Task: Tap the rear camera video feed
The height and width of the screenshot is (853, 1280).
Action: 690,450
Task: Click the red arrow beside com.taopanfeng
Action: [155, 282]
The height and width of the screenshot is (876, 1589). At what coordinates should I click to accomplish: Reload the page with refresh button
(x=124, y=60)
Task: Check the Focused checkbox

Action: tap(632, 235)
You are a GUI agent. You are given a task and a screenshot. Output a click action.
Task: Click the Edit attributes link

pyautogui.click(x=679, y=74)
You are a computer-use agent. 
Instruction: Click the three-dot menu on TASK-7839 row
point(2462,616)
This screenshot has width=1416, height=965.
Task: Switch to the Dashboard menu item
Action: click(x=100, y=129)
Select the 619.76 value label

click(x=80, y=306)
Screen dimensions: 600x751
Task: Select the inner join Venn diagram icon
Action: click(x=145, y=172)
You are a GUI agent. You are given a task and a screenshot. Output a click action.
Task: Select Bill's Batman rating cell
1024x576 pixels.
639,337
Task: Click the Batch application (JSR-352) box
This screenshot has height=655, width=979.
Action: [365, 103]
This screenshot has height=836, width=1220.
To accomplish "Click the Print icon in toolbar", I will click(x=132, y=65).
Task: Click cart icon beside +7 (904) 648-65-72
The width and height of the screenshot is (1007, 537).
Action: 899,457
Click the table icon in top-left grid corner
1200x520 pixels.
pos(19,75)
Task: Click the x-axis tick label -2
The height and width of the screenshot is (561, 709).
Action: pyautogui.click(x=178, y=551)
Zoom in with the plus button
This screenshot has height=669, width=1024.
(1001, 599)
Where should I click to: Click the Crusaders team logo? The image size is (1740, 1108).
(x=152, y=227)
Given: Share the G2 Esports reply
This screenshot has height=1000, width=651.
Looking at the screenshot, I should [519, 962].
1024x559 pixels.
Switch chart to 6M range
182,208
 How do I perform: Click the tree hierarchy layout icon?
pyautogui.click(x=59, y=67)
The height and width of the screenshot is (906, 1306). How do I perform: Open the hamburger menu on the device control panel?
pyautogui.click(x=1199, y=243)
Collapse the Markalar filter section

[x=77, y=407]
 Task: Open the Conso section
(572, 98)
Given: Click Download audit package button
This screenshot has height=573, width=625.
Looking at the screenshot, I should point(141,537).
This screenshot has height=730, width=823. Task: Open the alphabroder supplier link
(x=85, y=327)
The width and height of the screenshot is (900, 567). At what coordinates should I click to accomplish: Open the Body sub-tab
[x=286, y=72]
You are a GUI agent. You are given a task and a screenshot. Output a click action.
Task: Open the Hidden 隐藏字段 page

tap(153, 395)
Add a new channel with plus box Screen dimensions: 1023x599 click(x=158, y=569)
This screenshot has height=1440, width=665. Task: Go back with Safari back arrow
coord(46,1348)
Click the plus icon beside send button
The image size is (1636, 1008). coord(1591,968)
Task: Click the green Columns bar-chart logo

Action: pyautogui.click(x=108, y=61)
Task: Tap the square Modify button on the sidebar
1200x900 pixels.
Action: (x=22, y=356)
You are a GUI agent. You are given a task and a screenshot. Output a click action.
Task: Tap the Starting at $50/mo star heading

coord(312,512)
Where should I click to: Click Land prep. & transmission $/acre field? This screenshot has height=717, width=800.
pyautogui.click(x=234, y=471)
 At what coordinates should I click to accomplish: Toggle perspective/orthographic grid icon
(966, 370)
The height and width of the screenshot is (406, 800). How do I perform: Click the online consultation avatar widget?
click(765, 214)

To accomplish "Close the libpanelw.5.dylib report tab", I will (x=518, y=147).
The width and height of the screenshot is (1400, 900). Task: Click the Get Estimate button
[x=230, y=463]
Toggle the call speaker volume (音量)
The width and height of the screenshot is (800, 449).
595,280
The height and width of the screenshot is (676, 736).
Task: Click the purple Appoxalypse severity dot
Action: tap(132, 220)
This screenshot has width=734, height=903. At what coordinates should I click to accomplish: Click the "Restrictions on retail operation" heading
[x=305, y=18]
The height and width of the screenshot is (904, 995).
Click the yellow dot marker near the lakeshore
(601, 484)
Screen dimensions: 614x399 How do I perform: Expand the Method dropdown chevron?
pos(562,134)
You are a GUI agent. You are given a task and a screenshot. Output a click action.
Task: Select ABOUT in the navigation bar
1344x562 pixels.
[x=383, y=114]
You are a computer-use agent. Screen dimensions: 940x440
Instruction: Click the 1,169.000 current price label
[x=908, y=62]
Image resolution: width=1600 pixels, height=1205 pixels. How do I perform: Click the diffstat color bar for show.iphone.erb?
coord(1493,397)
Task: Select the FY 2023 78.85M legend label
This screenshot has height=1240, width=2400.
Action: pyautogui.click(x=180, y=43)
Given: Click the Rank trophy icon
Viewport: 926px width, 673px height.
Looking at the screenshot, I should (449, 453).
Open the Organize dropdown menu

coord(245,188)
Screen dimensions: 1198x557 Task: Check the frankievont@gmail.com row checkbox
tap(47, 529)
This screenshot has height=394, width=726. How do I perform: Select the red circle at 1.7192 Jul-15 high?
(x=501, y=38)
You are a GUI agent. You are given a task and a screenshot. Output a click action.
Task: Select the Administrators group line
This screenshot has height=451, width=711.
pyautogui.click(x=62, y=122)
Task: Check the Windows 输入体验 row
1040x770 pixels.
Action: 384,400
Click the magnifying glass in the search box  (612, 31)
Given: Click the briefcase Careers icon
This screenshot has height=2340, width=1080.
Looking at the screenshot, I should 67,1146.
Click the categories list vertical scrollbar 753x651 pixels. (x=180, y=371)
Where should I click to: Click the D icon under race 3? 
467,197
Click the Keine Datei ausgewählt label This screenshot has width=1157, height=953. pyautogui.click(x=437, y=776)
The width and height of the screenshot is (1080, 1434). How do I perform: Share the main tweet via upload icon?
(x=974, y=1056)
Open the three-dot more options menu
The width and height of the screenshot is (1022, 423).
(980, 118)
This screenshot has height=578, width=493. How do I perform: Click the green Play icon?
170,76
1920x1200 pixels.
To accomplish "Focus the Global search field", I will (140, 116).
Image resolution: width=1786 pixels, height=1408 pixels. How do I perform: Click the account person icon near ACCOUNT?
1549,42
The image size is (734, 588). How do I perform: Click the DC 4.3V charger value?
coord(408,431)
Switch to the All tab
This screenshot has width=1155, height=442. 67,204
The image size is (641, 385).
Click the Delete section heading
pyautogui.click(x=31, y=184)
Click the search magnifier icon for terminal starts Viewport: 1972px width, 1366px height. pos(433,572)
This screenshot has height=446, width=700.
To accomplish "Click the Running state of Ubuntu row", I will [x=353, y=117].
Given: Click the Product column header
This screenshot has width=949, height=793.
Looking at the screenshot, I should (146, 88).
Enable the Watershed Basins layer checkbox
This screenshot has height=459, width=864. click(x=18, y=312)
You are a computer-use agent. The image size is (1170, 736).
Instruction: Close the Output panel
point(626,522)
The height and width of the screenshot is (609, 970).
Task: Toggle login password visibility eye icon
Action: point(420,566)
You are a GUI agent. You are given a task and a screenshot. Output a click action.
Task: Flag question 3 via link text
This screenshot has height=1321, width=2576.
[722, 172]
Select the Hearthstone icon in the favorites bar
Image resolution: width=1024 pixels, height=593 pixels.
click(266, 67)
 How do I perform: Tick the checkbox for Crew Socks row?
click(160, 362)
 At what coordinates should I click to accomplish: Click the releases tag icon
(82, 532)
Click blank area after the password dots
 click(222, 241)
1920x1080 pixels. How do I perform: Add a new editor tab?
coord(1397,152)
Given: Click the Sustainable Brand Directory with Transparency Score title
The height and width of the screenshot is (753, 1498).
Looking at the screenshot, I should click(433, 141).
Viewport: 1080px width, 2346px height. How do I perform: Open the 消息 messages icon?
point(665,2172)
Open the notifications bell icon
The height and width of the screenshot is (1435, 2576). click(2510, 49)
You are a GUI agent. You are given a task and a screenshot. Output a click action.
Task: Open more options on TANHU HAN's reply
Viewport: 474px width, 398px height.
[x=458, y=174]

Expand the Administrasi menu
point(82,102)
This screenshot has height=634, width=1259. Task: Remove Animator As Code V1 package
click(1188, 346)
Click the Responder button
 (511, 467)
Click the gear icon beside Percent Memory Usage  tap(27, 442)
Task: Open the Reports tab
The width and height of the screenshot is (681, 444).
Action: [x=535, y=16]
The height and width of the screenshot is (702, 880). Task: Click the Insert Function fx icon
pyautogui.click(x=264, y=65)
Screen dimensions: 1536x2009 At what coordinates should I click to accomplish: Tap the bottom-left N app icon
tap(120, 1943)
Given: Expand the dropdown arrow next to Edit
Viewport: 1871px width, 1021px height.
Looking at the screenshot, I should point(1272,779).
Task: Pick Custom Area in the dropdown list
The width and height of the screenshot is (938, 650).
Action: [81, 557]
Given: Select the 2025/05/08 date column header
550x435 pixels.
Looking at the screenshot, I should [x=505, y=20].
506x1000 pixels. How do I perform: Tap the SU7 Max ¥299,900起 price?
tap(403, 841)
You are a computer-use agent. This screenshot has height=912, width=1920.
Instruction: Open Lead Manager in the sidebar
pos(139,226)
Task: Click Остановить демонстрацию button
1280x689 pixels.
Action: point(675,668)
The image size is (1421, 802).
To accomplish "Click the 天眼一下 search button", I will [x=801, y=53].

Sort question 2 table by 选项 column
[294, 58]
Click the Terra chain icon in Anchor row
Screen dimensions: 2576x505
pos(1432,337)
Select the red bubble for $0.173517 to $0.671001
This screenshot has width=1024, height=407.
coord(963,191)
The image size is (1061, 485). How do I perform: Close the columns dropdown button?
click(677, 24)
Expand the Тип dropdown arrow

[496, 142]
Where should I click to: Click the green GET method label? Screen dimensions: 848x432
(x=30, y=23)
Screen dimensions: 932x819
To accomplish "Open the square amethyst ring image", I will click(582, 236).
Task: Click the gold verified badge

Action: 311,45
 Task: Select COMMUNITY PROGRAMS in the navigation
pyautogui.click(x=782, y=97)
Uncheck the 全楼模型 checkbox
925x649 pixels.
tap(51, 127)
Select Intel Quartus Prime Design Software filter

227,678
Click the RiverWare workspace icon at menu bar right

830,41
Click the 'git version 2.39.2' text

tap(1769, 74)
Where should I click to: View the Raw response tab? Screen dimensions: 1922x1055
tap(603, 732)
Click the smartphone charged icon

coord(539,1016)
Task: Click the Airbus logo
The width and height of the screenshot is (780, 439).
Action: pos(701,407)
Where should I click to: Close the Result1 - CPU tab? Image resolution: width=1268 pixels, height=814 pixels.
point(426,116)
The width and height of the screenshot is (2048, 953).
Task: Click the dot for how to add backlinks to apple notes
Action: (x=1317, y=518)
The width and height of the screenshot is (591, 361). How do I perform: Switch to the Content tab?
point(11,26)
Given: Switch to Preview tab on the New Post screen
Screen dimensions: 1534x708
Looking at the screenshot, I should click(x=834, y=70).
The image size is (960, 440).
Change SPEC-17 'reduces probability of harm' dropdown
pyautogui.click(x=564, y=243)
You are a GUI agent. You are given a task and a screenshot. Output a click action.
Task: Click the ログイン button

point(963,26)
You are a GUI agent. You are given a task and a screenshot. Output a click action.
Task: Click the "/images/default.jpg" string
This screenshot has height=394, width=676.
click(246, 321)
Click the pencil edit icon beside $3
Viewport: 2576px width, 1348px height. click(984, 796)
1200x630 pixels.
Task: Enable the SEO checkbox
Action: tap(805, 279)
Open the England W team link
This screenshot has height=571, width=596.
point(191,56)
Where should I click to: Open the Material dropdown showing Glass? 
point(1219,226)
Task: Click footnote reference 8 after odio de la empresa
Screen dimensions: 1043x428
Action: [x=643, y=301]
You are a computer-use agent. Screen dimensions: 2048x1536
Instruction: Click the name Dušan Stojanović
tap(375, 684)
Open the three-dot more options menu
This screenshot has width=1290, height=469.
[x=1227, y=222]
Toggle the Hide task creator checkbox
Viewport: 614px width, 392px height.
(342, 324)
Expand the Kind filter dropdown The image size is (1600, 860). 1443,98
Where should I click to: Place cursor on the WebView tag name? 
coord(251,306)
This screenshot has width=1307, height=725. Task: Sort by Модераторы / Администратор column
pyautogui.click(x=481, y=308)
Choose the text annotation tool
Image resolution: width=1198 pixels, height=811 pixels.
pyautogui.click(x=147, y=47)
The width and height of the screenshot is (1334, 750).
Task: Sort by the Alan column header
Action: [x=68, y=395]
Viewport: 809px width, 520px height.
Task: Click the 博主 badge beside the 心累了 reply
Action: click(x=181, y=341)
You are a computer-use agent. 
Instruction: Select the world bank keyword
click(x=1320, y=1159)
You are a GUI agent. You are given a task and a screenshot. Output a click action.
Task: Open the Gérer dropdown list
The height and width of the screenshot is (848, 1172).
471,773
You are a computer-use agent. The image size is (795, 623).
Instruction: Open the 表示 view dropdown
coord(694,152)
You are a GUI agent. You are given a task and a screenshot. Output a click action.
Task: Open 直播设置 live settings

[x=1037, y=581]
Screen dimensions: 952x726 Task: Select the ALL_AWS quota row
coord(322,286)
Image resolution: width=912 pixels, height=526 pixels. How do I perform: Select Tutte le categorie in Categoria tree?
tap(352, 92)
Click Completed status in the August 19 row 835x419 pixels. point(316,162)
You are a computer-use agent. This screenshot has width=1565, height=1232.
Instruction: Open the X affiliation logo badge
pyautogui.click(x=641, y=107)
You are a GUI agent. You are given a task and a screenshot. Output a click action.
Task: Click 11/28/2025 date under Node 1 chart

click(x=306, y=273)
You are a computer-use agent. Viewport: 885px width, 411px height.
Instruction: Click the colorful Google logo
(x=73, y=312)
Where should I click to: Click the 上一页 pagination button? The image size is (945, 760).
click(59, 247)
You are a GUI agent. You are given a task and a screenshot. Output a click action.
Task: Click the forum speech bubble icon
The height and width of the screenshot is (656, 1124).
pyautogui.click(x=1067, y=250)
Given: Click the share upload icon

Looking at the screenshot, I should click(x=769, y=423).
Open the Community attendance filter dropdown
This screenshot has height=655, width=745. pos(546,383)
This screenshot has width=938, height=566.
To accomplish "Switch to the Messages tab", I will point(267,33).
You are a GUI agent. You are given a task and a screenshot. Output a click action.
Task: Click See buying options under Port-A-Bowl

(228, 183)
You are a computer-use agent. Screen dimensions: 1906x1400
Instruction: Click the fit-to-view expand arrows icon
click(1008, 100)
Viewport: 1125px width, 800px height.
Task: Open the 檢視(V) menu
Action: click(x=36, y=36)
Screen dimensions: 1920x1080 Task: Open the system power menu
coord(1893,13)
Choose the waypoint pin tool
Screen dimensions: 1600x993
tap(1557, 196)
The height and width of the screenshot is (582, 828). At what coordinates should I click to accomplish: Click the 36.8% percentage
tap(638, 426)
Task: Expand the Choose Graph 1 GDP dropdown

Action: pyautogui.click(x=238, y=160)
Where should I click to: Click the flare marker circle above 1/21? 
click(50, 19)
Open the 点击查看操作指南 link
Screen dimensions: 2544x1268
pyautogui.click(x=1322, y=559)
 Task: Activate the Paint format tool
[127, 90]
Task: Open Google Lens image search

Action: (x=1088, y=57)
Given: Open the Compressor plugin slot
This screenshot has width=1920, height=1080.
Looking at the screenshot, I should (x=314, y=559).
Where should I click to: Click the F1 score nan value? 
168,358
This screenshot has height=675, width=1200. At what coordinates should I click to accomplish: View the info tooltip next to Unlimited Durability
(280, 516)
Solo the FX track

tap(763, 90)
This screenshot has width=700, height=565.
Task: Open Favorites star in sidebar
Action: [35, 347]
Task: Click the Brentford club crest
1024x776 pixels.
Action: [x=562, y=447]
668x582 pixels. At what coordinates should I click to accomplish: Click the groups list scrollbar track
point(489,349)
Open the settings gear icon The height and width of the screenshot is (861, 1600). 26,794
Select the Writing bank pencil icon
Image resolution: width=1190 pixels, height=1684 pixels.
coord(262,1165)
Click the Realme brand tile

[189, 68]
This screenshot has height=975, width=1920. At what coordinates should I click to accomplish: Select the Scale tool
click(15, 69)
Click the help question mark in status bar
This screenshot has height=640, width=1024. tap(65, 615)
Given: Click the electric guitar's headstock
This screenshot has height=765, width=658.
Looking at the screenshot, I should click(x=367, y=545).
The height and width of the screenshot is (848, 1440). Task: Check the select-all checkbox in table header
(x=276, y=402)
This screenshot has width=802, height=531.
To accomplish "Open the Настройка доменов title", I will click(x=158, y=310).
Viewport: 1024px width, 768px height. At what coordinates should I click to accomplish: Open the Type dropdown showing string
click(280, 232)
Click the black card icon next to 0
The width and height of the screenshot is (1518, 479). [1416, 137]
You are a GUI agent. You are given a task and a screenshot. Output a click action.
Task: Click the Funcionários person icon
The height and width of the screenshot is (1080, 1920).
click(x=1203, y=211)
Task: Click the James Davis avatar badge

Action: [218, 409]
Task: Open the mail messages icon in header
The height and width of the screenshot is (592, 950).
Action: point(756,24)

• • • • •

Copy out only the records from the line with "Click the pencil edit icon beside $3" to the line with "Action: [x=643, y=301]", changing "dropdown" to "menu" and leaving everything else unchanged.

Click the pencil edit icon beside $3
Viewport: 2576px width, 1348px height. click(984, 796)
1200x630 pixels.
Task: Enable the SEO checkbox
Action: tap(805, 279)
Open the England W team link
This screenshot has height=571, width=596.
point(191,56)
Where should I click to: Open the Material menu showing Glass? 
point(1219,226)
Task: Click footnote reference 8 after odio de la empresa
Screen dimensions: 1043x428
Action: [x=643, y=301]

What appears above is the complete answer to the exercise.